• _Exercise description_
Rewrite the data below, swapping each occurrence of "Viewport" for "Display" and keeping every other line unchanged.

----- Dataset records -----

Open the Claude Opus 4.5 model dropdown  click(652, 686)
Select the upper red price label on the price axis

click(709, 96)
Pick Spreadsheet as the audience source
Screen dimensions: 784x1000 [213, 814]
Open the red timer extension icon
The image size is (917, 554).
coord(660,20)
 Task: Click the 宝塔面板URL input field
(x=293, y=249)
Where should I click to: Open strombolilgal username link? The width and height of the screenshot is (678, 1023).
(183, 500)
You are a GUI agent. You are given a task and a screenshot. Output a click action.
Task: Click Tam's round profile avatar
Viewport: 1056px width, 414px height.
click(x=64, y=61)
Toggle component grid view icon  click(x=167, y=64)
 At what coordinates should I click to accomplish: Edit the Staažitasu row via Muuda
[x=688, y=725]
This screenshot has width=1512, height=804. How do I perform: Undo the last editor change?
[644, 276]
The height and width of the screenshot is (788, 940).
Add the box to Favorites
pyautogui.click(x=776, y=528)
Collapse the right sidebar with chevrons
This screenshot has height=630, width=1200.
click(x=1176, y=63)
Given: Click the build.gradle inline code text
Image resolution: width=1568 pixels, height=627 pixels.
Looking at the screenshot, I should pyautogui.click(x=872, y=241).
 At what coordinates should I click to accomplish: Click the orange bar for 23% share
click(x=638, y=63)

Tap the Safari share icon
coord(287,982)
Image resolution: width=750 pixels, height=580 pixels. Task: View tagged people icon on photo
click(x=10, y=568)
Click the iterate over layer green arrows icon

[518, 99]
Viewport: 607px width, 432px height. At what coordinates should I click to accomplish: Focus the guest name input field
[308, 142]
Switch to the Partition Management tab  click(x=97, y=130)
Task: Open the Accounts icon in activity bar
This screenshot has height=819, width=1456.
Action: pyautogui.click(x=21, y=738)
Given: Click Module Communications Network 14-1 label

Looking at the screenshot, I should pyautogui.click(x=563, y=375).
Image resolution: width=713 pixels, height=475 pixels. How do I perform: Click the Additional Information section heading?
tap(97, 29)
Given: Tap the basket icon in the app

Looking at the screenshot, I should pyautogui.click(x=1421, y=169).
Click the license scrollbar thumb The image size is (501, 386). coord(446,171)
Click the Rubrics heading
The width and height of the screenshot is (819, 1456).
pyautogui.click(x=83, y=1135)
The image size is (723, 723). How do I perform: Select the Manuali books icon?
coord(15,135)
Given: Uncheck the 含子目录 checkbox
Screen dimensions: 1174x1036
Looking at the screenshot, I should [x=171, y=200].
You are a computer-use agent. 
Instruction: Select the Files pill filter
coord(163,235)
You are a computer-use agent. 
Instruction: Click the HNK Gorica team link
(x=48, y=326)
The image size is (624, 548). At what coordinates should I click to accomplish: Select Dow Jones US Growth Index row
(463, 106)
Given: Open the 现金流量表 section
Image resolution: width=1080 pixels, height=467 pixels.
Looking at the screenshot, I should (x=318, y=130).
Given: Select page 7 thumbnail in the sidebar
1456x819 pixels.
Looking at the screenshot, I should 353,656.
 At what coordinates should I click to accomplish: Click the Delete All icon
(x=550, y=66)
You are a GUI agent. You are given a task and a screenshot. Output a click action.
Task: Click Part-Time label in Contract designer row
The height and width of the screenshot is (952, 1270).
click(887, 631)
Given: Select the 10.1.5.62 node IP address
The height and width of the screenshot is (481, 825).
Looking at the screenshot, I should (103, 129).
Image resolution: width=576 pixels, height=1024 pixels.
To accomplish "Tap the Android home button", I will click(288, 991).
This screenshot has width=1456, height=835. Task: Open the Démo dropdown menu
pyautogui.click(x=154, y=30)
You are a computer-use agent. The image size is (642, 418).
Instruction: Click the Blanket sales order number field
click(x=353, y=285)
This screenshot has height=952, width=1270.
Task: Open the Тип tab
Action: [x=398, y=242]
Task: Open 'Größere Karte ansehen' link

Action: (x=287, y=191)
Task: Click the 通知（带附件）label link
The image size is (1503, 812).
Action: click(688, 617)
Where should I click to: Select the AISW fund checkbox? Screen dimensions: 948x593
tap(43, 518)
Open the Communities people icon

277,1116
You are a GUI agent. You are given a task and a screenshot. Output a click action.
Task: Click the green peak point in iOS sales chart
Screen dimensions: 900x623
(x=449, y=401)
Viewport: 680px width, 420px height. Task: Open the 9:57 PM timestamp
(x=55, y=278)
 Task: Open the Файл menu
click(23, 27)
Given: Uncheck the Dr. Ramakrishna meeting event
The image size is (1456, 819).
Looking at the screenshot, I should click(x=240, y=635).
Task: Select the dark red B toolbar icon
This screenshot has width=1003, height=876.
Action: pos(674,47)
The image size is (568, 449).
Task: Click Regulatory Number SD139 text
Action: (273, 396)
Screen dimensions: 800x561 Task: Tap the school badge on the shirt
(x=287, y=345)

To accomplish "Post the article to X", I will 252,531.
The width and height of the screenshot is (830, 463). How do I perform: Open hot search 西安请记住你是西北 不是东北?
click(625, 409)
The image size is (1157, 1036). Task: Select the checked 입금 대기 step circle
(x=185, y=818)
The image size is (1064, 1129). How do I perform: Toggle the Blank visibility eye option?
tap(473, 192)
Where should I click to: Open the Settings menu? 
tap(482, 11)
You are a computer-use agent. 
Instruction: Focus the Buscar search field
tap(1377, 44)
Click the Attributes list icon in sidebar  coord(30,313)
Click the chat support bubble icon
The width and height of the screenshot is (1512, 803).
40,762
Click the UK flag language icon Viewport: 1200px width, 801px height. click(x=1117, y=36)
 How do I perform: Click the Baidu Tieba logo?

-----

• _Written reply_
Open the Claude Opus 4.5 model dropdown  click(652, 686)
Select the upper red price label on the price axis

click(709, 96)
Pick Spreadsheet as the audience source
Screen dimensions: 784x1000 [213, 814]
Open the red timer extension icon
The image size is (917, 554).
coord(660,20)
 Task: Click the 宝塔面板URL input field
(x=293, y=249)
Where should I click to: Open strombolilgal username link? The width and height of the screenshot is (678, 1023).
(183, 500)
You are a GUI agent. You are given a task and a screenshot. Output a click action.
Task: Click Tam's round profile avatar
Display: 1056px width, 414px height.
click(x=64, y=61)
Toggle component grid view icon  click(x=167, y=64)
 At what coordinates should I click to accomplish: Edit the Staažitasu row via Muuda
[x=688, y=725]
This screenshot has width=1512, height=804. How do I perform: Undo the last editor change?
[644, 276]
The height and width of the screenshot is (788, 940).
Add the box to Favorites
pyautogui.click(x=776, y=528)
Collapse the right sidebar with chevrons
This screenshot has height=630, width=1200.
click(x=1176, y=63)
Given: Click the build.gradle inline code text
Image resolution: width=1568 pixels, height=627 pixels.
Looking at the screenshot, I should pyautogui.click(x=872, y=241).
 At what coordinates should I click to accomplish: Click the orange bar for 23% share
click(x=638, y=63)

Tap the Safari share icon
coord(287,982)
Image resolution: width=750 pixels, height=580 pixels. Task: View tagged people icon on photo
click(x=10, y=568)
Click the iterate over layer green arrows icon

[518, 99]
Display: 607px width, 432px height. At what coordinates should I click to accomplish: Focus the guest name input field
[308, 142]
Switch to the Partition Management tab  click(x=97, y=130)
Task: Open the Accounts icon in activity bar
This screenshot has height=819, width=1456.
Action: pyautogui.click(x=21, y=738)
Given: Click Module Communications Network 14-1 label

Looking at the screenshot, I should pyautogui.click(x=563, y=375).
Image resolution: width=713 pixels, height=475 pixels. How do I perform: Click the Additional Information section heading?
tap(97, 29)
Given: Tap the basket icon in the app

Looking at the screenshot, I should pyautogui.click(x=1421, y=169).
Click the license scrollbar thumb The image size is (501, 386). coord(446,171)
Click the Rubrics heading
The width and height of the screenshot is (819, 1456).
pyautogui.click(x=83, y=1135)
The image size is (723, 723). How do I perform: Select the Manuali books icon?
coord(15,135)
Given: Uncheck the 含子目录 checkbox
Screen dimensions: 1174x1036
Looking at the screenshot, I should [x=171, y=200].
You are a computer-use agent. 
Instruction: Select the Files pill filter
coord(163,235)
You are a computer-use agent. 
Instruction: Click the HNK Gorica team link
(x=48, y=326)
The image size is (624, 548). At what coordinates should I click to accomplish: Select Dow Jones US Growth Index row
(463, 106)
Given: Open the 现金流量表 section
Image resolution: width=1080 pixels, height=467 pixels.
Looking at the screenshot, I should (x=318, y=130).
Given: Select page 7 thumbnail in the sidebar
1456x819 pixels.
Looking at the screenshot, I should 353,656.
 At what coordinates should I click to accomplish: Click the Delete All icon
(x=550, y=66)
You are a GUI agent. You are given a task and a screenshot. Output a click action.
Task: Click Part-Time label in Contract designer row
The height and width of the screenshot is (952, 1270).
click(887, 631)
Given: Select the 10.1.5.62 node IP address
The height and width of the screenshot is (481, 825).
Looking at the screenshot, I should (103, 129).
Image resolution: width=576 pixels, height=1024 pixels.
To accomplish "Tap the Android home button", I will click(288, 991).
This screenshot has width=1456, height=835. Task: Open the Démo dropdown menu
pyautogui.click(x=154, y=30)
You are a computer-use agent. The image size is (642, 418).
Instruction: Click the Blanket sales order number field
click(x=353, y=285)
This screenshot has height=952, width=1270.
Task: Open the Тип tab
Action: [x=398, y=242]
Task: Open 'Größere Karte ansehen' link

Action: (x=287, y=191)
Task: Click the 通知（带附件）label link
The image size is (1503, 812).
Action: click(688, 617)
Where should I click to: Select the AISW fund checkbox? Screen dimensions: 948x593
tap(43, 518)
Open the Communities people icon

277,1116
You are a GUI agent. You are given a task and a screenshot. Output a click action.
Task: Click the green peak point in iOS sales chart
Screen dimensions: 900x623
(x=449, y=401)
Display: 680px width, 420px height. Task: Open the 9:57 PM timestamp
(x=55, y=278)
 Task: Open the Файл menu
click(23, 27)
Given: Uncheck the Dr. Ramakrishna meeting event
The image size is (1456, 819).
Looking at the screenshot, I should click(x=240, y=635).
Task: Select the dark red B toolbar icon
This screenshot has width=1003, height=876.
Action: pos(674,47)
The image size is (568, 449).
Task: Click Regulatory Number SD139 text
Action: (273, 396)
Screen dimensions: 800x561 Task: Tap the school badge on the shirt
(x=287, y=345)

To accomplish "Post the article to X", I will 252,531.
The width and height of the screenshot is (830, 463). How do I perform: Open hot search 西安请记住你是西北 不是东北?
click(625, 409)
The image size is (1157, 1036). Task: Select the checked 입금 대기 step circle
(x=185, y=818)
The image size is (1064, 1129). How do I perform: Toggle the Blank visibility eye option?
tap(473, 192)
Where should I click to: Open the Settings menu? 
tap(482, 11)
You are a computer-use agent. 
Instruction: Focus the Buscar search field
tap(1377, 44)
Click the Attributes list icon in sidebar  coord(30,313)
Click the chat support bubble icon
The width and height of the screenshot is (1512, 803).
40,762
Click the UK flag language icon Display: 1200px width, 801px height. click(x=1117, y=36)
 How do I perform: Click the Baidu Tieba logo?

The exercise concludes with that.